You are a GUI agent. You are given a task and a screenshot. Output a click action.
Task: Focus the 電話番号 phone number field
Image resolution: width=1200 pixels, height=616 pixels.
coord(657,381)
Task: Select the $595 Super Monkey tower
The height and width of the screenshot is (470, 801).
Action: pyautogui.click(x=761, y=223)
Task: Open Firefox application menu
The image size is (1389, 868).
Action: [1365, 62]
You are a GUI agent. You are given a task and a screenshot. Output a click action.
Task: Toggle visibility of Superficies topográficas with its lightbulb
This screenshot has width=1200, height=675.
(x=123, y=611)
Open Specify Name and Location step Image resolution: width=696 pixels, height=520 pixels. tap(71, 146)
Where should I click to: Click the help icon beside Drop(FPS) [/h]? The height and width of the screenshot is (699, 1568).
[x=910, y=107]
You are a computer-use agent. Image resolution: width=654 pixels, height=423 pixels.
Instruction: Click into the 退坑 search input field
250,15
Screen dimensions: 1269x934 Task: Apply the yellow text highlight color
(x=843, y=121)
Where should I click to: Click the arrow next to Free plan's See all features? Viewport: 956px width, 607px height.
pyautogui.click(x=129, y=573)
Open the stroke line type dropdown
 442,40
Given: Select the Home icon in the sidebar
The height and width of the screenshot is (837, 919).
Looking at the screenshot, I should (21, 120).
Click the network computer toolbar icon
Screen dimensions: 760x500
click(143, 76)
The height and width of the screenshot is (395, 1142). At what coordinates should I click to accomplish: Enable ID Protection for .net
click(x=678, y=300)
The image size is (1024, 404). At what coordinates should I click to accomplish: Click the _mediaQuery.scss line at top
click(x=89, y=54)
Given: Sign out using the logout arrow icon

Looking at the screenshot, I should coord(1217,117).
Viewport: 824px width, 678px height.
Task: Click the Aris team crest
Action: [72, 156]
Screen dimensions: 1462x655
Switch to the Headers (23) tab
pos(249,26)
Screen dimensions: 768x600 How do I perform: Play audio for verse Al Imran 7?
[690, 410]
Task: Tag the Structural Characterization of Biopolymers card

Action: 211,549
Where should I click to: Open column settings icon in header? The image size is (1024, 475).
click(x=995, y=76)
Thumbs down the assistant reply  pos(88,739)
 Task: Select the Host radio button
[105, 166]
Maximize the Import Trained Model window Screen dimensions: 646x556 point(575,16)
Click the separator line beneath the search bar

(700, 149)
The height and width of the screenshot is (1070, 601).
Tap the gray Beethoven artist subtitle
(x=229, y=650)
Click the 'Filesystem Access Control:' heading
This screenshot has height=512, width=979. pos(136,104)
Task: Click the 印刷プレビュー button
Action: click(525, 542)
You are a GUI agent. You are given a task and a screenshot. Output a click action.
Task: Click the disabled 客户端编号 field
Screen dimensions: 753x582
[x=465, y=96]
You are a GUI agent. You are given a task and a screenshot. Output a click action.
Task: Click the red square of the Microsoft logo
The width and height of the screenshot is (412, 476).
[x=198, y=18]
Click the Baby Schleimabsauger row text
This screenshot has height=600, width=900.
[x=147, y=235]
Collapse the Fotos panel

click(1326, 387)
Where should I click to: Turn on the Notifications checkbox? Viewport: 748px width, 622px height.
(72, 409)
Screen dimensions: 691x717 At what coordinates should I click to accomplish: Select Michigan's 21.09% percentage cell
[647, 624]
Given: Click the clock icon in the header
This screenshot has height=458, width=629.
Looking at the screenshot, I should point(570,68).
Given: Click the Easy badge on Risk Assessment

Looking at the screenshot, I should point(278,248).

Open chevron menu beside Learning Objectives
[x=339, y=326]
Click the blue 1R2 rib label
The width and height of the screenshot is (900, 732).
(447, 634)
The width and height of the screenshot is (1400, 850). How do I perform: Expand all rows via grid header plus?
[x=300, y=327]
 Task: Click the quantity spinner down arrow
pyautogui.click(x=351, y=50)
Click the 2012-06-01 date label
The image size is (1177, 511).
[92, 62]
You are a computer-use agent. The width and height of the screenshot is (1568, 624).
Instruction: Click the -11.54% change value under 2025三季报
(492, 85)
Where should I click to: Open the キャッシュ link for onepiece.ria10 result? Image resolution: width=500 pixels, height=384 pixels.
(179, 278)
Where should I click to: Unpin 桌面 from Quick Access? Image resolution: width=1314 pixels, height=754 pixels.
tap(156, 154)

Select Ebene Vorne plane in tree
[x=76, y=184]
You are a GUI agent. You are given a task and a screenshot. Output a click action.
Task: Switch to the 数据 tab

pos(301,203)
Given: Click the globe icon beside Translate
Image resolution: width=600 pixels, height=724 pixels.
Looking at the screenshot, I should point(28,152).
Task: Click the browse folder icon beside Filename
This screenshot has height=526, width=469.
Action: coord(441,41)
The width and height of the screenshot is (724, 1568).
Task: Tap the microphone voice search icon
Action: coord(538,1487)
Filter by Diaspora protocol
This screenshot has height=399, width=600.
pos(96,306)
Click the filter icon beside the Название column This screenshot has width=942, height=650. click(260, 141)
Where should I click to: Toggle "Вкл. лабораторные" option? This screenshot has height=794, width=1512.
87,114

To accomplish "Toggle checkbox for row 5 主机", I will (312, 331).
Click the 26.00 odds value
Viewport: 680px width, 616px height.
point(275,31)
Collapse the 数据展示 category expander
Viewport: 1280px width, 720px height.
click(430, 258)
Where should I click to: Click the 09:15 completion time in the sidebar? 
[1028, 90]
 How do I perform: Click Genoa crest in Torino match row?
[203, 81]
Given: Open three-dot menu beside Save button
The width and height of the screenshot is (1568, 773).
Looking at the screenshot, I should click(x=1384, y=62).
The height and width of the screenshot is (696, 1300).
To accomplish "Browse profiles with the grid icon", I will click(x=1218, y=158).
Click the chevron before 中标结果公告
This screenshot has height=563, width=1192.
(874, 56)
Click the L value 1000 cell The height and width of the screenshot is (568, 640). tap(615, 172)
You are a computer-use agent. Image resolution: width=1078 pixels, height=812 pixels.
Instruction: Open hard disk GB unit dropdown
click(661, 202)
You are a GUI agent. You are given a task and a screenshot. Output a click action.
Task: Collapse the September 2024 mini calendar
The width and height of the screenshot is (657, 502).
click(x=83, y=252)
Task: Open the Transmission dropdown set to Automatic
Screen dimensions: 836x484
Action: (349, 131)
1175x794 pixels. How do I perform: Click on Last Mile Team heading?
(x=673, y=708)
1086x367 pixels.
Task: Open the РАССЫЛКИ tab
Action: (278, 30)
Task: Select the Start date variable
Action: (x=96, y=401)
===
WHAT YOU HAVE TO DO
Write the records out once more. Each line must match.

ANSWER FOR THE TASK
You are a GUI agent. You are given a task and a screenshot. Output a click action.
Task: Focus the 電話番号 phone number field
Image resolution: width=1200 pixels, height=616 pixels.
coord(657,381)
Task: Select the $595 Super Monkey tower
The height and width of the screenshot is (470, 801).
Action: pyautogui.click(x=761, y=223)
Task: Open Firefox application menu
The image size is (1389, 868).
Action: [1365, 62]
You are a GUI agent. You are given a task and a screenshot. Output a click action.
Task: Toggle visibility of Superficies topográficas with its lightbulb
This screenshot has width=1200, height=675.
(x=123, y=611)
Open Specify Name and Location step Image resolution: width=696 pixels, height=520 pixels. tap(71, 146)
Where should I click to: Click the help icon beside Drop(FPS) [/h]? The height and width of the screenshot is (699, 1568).
[x=910, y=107]
You are a computer-use agent. Image resolution: width=654 pixels, height=423 pixels.
Instruction: Click into the 退坑 search input field
250,15
Screen dimensions: 1269x934 Task: Apply the yellow text highlight color
(x=843, y=121)
Where should I click to: Click the arrow next to Free plan's See all features? Viewport: 956px width, 607px height.
pyautogui.click(x=129, y=573)
Open the stroke line type dropdown
 442,40
Given: Select the Home icon in the sidebar
The height and width of the screenshot is (837, 919).
Looking at the screenshot, I should (21, 120).
Click the network computer toolbar icon
Screen dimensions: 760x500
click(143, 76)
The height and width of the screenshot is (395, 1142). At what coordinates should I click to accomplish: Enable ID Protection for .net
click(x=678, y=300)
The image size is (1024, 404). At what coordinates should I click to accomplish: Click the _mediaQuery.scss line at top
click(x=89, y=54)
Given: Sign out using the logout arrow icon

Looking at the screenshot, I should coord(1217,117).
Viewport: 824px width, 678px height.
Task: Click the Aris team crest
Action: [72, 156]
Screen dimensions: 1462x655
Switch to the Headers (23) tab
pos(249,26)
Screen dimensions: 768x600 How do I perform: Play audio for verse Al Imran 7?
[690, 410]
Task: Tag the Structural Characterization of Biopolymers card

Action: 211,549
Where should I click to: Open column settings icon in header? The image size is (1024, 475).
click(x=995, y=76)
Thumbs down the assistant reply  pos(88,739)
 Task: Select the Host radio button
[105, 166]
Maximize the Import Trained Model window Screen dimensions: 646x556 point(575,16)
Click the separator line beneath the search bar

(700, 149)
The height and width of the screenshot is (1070, 601).
Tap the gray Beethoven artist subtitle
(x=229, y=650)
Click the 'Filesystem Access Control:' heading
This screenshot has height=512, width=979. pos(136,104)
Task: Click the 印刷プレビュー button
Action: click(525, 542)
You are a GUI agent. You are given a task and a screenshot. Output a click action.
Task: Click the disabled 客户端编号 field
Screen dimensions: 753x582
[x=465, y=96]
You are a GUI agent. You are given a task and a screenshot. Output a click action.
Task: Click the red square of the Microsoft logo
The width and height of the screenshot is (412, 476).
[x=198, y=18]
Click the Baby Schleimabsauger row text
This screenshot has height=600, width=900.
[x=147, y=235]
Collapse the Fotos panel

click(1326, 387)
Where should I click to: Turn on the Notifications checkbox? Viewport: 748px width, 622px height.
(72, 409)
Screen dimensions: 691x717 At what coordinates should I click to accomplish: Select Michigan's 21.09% percentage cell
[647, 624]
Given: Click the clock icon in the header
This screenshot has height=458, width=629.
Looking at the screenshot, I should point(570,68).
Given: Click the Easy badge on Risk Assessment

Looking at the screenshot, I should point(278,248).

Open chevron menu beside Learning Objectives
[x=339, y=326]
Click the blue 1R2 rib label
The width and height of the screenshot is (900, 732).
(447, 634)
The width and height of the screenshot is (1400, 850). How do I perform: Expand all rows via grid header plus?
[x=300, y=327]
 Task: Click the quantity spinner down arrow
pyautogui.click(x=351, y=50)
Click the 2012-06-01 date label
The image size is (1177, 511).
[92, 62]
You are a computer-use agent. The width and height of the screenshot is (1568, 624).
Instruction: Click the -11.54% change value under 2025三季报
(492, 85)
Where should I click to: Open the キャッシュ link for onepiece.ria10 result? Image resolution: width=500 pixels, height=384 pixels.
(179, 278)
Where should I click to: Unpin 桌面 from Quick Access? Image resolution: width=1314 pixels, height=754 pixels.
tap(156, 154)

Select Ebene Vorne plane in tree
[x=76, y=184]
You are a GUI agent. You are given a task and a screenshot. Output a click action.
Task: Switch to the 数据 tab

pos(301,203)
Given: Click the globe icon beside Translate
Image resolution: width=600 pixels, height=724 pixels.
Looking at the screenshot, I should point(28,152).
Task: Click the browse folder icon beside Filename
This screenshot has height=526, width=469.
Action: coord(441,41)
The width and height of the screenshot is (724, 1568).
Task: Tap the microphone voice search icon
Action: coord(538,1487)
Filter by Diaspora protocol
This screenshot has height=399, width=600.
pos(96,306)
Click the filter icon beside the Название column This screenshot has width=942, height=650. click(260, 141)
Where should I click to: Toggle "Вкл. лабораторные" option? This screenshot has height=794, width=1512.
87,114

To accomplish "Toggle checkbox for row 5 主机", I will (312, 331).
Click the 26.00 odds value
Viewport: 680px width, 616px height.
point(275,31)
Collapse the 数据展示 category expander
Viewport: 1280px width, 720px height.
click(430, 258)
Where should I click to: Click the 09:15 completion time in the sidebar? 
[1028, 90]
 How do I perform: Click Genoa crest in Torino match row?
[203, 81]
Given: Open three-dot menu beside Save button
The width and height of the screenshot is (1568, 773).
Looking at the screenshot, I should click(x=1384, y=62).
The height and width of the screenshot is (696, 1300).
To accomplish "Browse profiles with the grid icon", I will click(x=1218, y=158).
Click the chevron before 中标结果公告
This screenshot has height=563, width=1192.
(874, 56)
Click the L value 1000 cell The height and width of the screenshot is (568, 640). tap(615, 172)
You are a computer-use agent. Image resolution: width=1078 pixels, height=812 pixels.
Instruction: Open hard disk GB unit dropdown
click(661, 202)
You are a GUI agent. You are given a task and a screenshot. Output a click action.
Task: Collapse the September 2024 mini calendar
The width and height of the screenshot is (657, 502).
click(x=83, y=252)
Task: Open the Transmission dropdown set to Automatic
Screen dimensions: 836x484
Action: (349, 131)
1175x794 pixels. How do I perform: Click on Last Mile Team heading?
(x=673, y=708)
1086x367 pixels.
Task: Open the РАССЫЛКИ tab
Action: (278, 30)
Task: Select the Start date variable
Action: (x=96, y=401)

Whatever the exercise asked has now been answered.